## PROBLEMS TO WORK ON:
1. List every harmful effect on a teacher or student that the article on school acoustics below links to poor acoustics or noise.
2. Using the article on school acoustics below, decide whether each statement agrees with it. Answer yes or no, and quote the words that decide it.
(a) High speech intelligibility is helpful in every space in a school.
(b) Alicia Wagner is identified as a consultant for Acentech.
(c) Background noise in a traditional classroom should be kept as low as possible.
3. Output the passage of the article on school acoustics below that begins at the words "Don’t let acoustic" and stops after the words "consultant for Acentech.".

## SOURCE:
## BEGIN
B_0211_ATM_SoundEducation

A Sound Education: Acoustic Problems and Schools

Jan. 20, 2011

Don’t let acoustic problems rule your school.

Poor acoustics can lead to learning setbacks, especially for a child with hearing impairments or learning disabilities. A school’s needs vary as widely as its classroom designs – the ability to hear well with minimal reverberation is paramount in a standard classroom, but in a library or media center, the same speech intelligibility could distract students from reading or studying. Consider three main acoustical concerns as you design or renovate each space:

  • Background noise: This should be as low as possible in a traditional classroom to keep the instructor from having to speak louder in order to be heard over the noise. Background noise that’s too loud can lead to vocal strain for the teacher, and students may fall behind academically if they can’t hear, says Alicia Wagner, a consultant for Acentech.
## END
## DATA RECORDS:
## BEGIN
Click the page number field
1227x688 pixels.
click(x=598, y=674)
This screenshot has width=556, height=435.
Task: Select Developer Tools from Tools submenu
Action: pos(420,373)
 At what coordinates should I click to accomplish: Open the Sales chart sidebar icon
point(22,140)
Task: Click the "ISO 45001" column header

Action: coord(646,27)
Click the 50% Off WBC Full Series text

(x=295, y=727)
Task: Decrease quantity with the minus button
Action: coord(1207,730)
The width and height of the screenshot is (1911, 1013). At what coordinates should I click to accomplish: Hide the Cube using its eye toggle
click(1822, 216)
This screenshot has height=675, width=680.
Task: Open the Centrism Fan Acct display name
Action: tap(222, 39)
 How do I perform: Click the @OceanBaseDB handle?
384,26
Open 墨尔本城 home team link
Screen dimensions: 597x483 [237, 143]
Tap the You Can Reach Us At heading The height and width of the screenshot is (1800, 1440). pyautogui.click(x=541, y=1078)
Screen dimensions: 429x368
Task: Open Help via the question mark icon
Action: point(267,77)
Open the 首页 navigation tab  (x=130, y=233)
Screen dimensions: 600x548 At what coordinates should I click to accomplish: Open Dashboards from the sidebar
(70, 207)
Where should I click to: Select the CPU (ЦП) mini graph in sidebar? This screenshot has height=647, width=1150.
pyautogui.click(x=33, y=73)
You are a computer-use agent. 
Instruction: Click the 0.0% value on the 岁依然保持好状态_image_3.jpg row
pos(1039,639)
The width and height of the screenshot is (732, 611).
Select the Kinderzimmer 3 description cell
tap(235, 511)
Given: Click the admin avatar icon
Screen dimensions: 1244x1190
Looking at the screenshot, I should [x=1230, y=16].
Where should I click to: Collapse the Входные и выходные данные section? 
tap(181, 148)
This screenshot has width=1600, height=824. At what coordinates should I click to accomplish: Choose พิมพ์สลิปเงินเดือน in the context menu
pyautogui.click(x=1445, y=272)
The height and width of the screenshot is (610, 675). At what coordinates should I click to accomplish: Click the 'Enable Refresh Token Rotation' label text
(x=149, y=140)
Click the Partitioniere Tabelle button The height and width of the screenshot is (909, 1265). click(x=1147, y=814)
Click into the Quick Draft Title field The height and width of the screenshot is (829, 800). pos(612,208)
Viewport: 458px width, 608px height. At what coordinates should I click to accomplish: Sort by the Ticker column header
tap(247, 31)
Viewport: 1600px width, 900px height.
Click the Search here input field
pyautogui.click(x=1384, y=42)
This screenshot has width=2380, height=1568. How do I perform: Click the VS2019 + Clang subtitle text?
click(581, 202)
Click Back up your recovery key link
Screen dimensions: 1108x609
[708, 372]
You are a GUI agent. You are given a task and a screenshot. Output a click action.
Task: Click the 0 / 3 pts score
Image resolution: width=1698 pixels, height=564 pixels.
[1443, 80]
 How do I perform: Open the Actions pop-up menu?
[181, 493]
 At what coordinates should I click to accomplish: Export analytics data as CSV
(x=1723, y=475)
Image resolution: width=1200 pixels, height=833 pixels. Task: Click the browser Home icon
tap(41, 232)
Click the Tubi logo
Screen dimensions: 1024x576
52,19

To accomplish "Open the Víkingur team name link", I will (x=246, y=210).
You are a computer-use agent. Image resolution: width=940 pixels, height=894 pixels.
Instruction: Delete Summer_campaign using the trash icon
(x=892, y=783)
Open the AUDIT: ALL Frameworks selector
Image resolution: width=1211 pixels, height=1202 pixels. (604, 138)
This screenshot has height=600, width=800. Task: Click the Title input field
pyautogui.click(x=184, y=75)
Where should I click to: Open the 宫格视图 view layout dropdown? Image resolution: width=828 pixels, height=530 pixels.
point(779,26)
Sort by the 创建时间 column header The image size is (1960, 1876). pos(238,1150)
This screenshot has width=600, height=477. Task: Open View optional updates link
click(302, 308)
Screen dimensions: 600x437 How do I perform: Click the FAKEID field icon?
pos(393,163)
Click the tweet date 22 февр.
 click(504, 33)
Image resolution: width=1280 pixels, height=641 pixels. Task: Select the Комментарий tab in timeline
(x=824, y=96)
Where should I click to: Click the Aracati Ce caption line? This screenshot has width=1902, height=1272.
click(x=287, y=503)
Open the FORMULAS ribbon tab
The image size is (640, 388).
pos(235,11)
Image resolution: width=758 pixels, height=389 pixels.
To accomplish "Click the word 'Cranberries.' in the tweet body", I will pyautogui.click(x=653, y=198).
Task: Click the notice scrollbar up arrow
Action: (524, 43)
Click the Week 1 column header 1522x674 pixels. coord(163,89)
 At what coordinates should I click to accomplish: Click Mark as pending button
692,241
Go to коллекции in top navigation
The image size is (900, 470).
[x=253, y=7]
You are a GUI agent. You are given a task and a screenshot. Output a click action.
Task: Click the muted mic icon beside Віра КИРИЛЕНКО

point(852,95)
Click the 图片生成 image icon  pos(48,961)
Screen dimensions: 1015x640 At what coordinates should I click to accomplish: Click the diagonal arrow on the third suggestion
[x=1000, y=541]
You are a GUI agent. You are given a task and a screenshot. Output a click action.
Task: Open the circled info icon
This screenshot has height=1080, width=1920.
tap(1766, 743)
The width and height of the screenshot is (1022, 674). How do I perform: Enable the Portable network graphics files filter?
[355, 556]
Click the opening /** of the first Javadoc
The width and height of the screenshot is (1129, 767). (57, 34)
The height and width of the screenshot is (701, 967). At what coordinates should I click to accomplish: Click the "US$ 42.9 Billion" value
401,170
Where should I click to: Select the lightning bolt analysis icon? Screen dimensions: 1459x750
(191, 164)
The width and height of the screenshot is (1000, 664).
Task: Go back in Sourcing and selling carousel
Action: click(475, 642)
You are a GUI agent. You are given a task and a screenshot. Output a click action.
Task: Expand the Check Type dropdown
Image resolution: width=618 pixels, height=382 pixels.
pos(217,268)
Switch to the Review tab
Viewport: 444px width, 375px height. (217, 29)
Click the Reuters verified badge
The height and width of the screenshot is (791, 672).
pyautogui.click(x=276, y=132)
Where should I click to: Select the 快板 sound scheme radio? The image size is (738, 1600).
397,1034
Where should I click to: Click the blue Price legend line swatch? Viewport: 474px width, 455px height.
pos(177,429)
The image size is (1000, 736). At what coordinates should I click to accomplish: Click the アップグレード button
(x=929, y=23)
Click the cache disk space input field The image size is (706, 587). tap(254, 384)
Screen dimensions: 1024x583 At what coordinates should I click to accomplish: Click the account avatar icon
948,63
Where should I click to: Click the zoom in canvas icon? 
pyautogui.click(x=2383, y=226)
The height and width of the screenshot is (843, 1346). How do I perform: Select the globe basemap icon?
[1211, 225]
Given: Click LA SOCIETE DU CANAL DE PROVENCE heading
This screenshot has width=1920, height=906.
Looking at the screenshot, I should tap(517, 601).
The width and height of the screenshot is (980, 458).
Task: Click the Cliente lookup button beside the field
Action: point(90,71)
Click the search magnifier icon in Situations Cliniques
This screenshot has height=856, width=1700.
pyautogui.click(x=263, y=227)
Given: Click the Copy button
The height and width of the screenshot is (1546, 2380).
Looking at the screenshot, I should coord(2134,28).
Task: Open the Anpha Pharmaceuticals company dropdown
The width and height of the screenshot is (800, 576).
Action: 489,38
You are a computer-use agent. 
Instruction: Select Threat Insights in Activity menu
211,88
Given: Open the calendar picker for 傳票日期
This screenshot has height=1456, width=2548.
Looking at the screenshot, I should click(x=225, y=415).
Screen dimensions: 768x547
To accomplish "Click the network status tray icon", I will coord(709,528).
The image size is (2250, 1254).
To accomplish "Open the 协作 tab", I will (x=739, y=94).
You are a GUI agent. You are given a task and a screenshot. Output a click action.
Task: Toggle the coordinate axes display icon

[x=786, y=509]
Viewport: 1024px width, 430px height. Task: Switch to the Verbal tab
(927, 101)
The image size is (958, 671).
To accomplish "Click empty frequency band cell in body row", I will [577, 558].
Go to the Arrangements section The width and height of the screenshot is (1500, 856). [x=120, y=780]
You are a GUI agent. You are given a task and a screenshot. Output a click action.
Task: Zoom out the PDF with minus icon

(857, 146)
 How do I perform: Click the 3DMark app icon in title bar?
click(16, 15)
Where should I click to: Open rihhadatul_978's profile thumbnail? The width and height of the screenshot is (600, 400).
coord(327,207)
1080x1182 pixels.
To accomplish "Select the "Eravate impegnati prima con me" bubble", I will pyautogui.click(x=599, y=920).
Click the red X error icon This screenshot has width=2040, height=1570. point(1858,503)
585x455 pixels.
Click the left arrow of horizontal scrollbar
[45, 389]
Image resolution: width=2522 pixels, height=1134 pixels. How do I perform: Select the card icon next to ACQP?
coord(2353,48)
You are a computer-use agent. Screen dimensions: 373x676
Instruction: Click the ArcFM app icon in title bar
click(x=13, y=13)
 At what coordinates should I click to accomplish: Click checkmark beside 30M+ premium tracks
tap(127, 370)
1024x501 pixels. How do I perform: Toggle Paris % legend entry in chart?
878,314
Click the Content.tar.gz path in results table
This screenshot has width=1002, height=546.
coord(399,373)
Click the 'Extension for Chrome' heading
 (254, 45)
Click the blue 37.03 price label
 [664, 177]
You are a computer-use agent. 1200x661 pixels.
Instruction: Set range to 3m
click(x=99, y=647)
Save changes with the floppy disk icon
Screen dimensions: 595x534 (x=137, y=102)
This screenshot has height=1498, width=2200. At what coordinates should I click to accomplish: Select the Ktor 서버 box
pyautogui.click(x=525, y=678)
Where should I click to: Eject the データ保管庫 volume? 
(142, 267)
## END
## SOLUTIONS FOR EACH TASK:
1.
- Learning setbacks, especially for a child with hearing impairments or learning disabilities
- Students being distracted from reading or studying by speech intelligibility in a library or media center
- The instructor having to speak louder to be heard over background noise
- Vocal strain for the teacher
- Students falling behind academically if they can't hear

2.
(a) No: "in a library or media center, the same speech intelligibility could distract students from reading or studying"
(b) Yes: "says Alicia Wagner, a consultant for Acentech"
(c) Yes: "This should be as low as possible in a traditional classroom"

3.
Don’t let acoustic problems rule your school.

Poor acoustics can lead to learning setbacks, especially for a child with hearing impairments or learning disabilities. A school’s needs vary as widely as its classroom designs – the ability to hear well with minimal reverberation is paramount in a standard classroom, but in a library or media center, the same speech intelligibility could distract students from reading or studying. Consider three main acoustical concerns as you design or renovate each space:

  • Background noise: This should be as low as possible in a traditional classroom to keep the instructor from having to speak louder in order to be heard over the noise. Background noise that’s too loud can lead to vocal strain for the teacher, and students may fall behind academically if they can’t hear, says Alicia Wagner, a consultant for Acentech.